Desde hace mucho tiempo, casi un tercio de siglo, andamos embarcados en la ilusionante singladura de lograr asomar estas páginas al mundo sanluqueño, gaditano, a nuestra gente, a nuestras cosas.
Sin banderías ni particularismos, sin otro compromiso que la exposición abierta de todos aquellos valores históricos, geográficos, artísticos, monumentales o sencillamente humanos, de este Sanlúcar nuestro de cada día. Por resumir, todo cuanto de alguna manera enfoca nuestras realidades, aspiraciones y esperanzas colectivas y el patrimonio -fantástico- material e inmaterial que nos ha tocado en surte, tiene bienvenida ancha y cordial en esta Revista.
Quizás lo más definitivo del intento de estas páginas pudiera sintetizarse en una sola palabra: Trascendencia. Por el deseo firme de aportación a la Historia, con mayúsculas, de nuestro pueblo, de cuanto recoge, agavilla y presenta de colaboraciones de tal diversidad, tan calideoscópicas y ricas en gamas y matices que van desde el campo de la investigación al simple anecdotario, desde el rigor del dato documental a la pura creación más o menos lírica.

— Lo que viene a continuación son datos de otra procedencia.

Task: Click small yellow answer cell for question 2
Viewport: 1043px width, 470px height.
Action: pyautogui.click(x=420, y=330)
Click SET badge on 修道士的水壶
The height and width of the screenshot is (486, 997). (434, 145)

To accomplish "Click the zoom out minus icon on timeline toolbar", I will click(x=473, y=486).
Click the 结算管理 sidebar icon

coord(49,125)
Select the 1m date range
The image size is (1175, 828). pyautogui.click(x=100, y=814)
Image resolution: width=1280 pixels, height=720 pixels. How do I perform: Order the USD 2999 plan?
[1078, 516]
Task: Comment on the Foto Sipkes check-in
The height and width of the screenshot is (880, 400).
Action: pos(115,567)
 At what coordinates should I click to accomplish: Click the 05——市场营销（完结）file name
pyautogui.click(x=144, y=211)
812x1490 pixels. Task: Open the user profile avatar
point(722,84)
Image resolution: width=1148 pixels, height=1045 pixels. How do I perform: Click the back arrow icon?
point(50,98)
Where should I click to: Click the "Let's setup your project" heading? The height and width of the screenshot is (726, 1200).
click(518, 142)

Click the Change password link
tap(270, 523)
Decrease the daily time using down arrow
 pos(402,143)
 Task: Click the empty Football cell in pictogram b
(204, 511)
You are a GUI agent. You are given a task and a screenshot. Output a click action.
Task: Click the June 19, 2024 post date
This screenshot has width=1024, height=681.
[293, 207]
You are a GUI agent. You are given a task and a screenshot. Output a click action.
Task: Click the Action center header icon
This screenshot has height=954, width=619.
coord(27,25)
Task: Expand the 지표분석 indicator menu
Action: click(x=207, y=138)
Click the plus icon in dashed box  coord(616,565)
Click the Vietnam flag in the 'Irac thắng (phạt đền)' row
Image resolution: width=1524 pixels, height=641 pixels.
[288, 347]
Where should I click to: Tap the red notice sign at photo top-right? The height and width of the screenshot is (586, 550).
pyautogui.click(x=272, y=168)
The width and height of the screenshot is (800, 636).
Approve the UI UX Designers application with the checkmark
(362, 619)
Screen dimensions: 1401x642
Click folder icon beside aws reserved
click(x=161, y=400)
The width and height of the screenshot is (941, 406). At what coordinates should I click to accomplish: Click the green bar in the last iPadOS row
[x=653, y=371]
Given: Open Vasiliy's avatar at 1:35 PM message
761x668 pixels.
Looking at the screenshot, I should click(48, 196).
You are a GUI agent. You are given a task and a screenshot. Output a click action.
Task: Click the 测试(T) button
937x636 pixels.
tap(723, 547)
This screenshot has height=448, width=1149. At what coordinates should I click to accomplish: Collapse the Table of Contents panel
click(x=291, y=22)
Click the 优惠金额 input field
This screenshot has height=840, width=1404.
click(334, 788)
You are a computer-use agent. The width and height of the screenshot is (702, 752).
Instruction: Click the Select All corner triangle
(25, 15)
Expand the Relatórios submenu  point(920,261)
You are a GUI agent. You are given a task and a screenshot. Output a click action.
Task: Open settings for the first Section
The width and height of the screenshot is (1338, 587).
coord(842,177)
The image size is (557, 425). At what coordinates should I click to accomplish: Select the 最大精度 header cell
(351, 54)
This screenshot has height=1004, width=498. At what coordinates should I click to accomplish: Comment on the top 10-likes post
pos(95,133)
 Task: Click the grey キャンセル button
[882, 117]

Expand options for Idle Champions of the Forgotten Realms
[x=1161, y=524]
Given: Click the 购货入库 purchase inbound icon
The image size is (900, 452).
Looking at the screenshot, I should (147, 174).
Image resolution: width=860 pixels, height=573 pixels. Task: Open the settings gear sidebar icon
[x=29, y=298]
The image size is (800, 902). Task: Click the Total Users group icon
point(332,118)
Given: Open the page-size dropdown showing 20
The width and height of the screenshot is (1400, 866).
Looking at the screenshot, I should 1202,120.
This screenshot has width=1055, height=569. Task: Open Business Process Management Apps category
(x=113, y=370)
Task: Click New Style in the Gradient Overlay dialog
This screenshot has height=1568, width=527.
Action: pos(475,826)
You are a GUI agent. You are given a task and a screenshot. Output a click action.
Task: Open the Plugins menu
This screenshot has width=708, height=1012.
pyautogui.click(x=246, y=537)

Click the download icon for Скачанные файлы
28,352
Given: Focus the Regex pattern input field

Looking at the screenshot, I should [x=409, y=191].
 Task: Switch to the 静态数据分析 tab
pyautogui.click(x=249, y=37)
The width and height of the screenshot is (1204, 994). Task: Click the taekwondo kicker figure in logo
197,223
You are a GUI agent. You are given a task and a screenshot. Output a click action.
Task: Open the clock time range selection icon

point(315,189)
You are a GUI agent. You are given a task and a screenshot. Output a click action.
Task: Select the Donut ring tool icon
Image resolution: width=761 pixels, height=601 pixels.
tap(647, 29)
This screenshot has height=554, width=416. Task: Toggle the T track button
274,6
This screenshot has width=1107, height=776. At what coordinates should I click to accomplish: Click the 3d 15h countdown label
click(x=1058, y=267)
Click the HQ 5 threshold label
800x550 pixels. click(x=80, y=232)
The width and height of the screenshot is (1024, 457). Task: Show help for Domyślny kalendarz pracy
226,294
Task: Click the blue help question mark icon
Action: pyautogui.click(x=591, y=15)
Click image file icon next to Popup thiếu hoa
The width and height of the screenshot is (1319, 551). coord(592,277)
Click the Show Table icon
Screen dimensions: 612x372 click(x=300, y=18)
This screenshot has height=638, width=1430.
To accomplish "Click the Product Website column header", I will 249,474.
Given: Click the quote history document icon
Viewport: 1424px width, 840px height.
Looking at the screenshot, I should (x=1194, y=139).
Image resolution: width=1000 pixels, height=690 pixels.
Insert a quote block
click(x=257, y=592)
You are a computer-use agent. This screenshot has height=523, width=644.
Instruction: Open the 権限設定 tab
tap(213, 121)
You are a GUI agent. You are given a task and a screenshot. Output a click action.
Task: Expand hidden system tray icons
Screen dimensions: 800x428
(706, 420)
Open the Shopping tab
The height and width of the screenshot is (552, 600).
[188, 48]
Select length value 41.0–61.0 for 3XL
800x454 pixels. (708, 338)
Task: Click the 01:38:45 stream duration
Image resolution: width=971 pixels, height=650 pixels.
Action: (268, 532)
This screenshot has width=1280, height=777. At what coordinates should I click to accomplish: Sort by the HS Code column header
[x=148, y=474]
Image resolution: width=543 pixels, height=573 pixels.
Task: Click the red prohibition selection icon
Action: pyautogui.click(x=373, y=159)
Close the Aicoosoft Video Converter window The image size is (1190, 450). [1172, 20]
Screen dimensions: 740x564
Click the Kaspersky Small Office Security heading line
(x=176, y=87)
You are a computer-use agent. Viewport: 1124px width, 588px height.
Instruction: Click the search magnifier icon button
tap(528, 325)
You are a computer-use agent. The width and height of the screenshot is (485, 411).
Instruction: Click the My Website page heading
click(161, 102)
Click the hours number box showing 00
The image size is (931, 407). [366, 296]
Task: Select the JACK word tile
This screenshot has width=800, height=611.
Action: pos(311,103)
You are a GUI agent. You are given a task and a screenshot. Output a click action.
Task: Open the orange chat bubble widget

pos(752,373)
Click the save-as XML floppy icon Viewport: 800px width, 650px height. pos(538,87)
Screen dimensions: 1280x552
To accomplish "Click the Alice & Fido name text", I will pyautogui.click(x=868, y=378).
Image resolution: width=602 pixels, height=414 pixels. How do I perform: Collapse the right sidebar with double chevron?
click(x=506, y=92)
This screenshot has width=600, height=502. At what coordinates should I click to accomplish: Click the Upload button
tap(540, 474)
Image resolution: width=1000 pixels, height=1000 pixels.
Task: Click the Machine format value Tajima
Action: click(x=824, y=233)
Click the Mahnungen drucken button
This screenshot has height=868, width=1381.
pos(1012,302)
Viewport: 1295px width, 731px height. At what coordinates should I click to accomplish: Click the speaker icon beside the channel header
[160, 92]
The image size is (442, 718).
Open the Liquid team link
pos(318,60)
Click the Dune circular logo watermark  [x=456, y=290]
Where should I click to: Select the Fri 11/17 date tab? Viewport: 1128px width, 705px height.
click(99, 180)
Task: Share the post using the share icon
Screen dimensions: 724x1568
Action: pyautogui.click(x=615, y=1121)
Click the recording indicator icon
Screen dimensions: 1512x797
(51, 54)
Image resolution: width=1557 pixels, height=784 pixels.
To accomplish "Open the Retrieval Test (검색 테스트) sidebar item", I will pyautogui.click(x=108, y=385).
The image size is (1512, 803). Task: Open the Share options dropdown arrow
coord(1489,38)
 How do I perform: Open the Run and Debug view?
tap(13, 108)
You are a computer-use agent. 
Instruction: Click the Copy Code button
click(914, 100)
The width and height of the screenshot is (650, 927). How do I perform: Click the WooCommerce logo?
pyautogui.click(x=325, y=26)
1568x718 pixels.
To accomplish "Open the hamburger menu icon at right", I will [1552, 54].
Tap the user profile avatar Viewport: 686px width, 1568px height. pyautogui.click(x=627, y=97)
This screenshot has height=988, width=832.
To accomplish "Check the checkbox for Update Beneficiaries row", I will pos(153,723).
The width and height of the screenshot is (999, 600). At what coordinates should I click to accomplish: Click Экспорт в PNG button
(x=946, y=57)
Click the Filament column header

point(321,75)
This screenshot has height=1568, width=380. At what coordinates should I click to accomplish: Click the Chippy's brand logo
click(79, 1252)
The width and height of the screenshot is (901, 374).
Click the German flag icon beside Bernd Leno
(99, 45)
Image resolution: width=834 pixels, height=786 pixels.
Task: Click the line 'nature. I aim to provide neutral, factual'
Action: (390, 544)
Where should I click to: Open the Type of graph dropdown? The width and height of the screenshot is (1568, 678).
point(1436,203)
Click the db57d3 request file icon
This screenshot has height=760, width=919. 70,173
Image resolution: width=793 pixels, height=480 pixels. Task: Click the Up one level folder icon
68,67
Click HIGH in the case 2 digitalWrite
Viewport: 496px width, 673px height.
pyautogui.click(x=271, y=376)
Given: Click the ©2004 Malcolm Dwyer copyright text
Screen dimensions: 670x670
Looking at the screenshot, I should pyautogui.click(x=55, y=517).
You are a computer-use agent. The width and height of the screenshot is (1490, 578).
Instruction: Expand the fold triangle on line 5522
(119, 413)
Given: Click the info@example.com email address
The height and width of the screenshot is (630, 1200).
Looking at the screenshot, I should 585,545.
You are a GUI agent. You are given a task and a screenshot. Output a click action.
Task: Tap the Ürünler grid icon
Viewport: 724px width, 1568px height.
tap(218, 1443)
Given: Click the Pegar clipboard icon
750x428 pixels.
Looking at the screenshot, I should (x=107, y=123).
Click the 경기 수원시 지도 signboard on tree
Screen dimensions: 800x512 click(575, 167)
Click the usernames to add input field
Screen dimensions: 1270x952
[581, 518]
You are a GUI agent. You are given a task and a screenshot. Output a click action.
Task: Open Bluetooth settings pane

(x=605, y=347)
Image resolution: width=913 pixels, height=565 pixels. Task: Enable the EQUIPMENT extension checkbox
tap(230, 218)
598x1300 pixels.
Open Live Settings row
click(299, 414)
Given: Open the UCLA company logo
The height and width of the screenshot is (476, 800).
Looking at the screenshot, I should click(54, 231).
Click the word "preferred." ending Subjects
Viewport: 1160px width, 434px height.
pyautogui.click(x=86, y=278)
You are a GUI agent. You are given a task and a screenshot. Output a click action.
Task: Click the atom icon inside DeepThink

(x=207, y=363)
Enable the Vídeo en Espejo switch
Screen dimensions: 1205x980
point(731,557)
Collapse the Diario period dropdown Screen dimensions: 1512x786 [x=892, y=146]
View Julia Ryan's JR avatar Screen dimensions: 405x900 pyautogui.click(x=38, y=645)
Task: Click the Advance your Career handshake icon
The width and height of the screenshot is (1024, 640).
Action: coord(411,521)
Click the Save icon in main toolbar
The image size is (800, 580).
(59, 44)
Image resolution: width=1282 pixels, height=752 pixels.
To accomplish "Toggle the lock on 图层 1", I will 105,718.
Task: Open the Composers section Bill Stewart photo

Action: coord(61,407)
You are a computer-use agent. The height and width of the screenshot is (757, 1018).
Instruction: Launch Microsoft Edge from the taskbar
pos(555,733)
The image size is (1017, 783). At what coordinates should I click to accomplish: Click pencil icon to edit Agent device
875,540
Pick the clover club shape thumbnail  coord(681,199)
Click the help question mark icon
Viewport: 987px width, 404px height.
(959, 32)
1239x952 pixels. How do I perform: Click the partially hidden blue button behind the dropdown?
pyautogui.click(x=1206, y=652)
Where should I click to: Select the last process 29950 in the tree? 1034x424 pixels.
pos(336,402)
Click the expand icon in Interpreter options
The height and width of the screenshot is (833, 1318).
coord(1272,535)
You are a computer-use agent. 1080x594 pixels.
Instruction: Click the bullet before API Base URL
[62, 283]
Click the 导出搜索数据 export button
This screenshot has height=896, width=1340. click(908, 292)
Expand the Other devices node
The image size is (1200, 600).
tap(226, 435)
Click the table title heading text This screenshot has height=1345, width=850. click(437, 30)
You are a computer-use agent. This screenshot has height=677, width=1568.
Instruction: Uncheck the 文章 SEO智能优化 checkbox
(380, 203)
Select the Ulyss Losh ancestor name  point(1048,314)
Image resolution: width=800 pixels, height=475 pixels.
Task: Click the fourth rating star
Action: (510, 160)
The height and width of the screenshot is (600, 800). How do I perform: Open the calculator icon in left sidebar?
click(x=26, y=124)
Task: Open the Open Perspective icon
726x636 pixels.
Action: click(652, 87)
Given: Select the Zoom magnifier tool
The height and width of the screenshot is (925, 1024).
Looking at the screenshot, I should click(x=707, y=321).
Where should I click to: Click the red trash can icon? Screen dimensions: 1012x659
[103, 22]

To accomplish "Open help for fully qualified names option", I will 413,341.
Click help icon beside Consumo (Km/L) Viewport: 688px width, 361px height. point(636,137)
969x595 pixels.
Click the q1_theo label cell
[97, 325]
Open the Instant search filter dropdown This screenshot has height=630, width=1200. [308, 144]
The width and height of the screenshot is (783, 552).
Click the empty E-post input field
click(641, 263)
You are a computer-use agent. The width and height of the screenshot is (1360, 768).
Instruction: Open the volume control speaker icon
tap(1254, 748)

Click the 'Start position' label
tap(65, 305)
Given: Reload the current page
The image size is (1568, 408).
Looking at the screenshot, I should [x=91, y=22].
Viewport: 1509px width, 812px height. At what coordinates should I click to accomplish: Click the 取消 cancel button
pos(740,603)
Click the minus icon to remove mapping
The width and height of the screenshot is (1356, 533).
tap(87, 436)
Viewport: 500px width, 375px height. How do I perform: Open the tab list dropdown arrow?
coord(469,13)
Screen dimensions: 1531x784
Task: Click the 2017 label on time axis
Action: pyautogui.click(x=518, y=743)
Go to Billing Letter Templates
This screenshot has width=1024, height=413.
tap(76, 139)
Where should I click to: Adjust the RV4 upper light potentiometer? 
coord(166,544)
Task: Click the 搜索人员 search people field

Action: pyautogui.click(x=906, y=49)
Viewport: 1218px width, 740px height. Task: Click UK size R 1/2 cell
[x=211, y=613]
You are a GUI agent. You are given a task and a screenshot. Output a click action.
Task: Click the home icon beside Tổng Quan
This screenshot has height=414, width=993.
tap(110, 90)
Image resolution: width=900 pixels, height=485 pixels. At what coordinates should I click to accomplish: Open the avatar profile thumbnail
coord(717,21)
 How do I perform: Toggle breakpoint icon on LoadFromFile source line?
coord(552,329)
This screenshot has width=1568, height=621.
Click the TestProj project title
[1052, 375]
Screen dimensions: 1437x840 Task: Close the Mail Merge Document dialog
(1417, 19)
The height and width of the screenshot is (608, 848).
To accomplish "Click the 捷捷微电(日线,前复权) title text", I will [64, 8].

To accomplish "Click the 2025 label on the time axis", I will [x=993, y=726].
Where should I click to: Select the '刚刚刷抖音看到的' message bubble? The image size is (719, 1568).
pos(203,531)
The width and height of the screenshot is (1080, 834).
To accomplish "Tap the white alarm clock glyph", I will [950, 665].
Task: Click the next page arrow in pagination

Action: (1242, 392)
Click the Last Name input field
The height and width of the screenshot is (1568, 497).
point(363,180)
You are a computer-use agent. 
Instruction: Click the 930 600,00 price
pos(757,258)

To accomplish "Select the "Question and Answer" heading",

Intentaremos desde aquí que ese sea su mérito, su fuerza. Y que las colecciones de estos artículos sirvan algún día como invalorables puntos de referencia, auténticas obras de consulta para iniciados,estudiosos y curiosos, para quienes, de algún modo, pretendan brujulear por el pasado y el presente de esta tierra que vivimos, gozamos y respiramos, de esta madre exuberante y risueña que nos vio nacer.
Sea este nuestro homenaje, el homenaje mínimo de unas páginas emocionadas y agradecidas a los sanluqueños de dentro y de fuera, a nuestros paisanos de hoy y a los de mañana, sí, a quienes pisarán nuestro suelo dentro de un siglo, o de dos, cualquiera sabe. Por ellos y para ellos, quede el testimonio de cuanto ahora somos en gracia a unos papeles escritos a golpe de ilusión y corazón. Qué menos. Y en semejante embarque seguiremos, si a bien viene, lisa y llanamente aquí, modesta y sanluqueñamente aquí.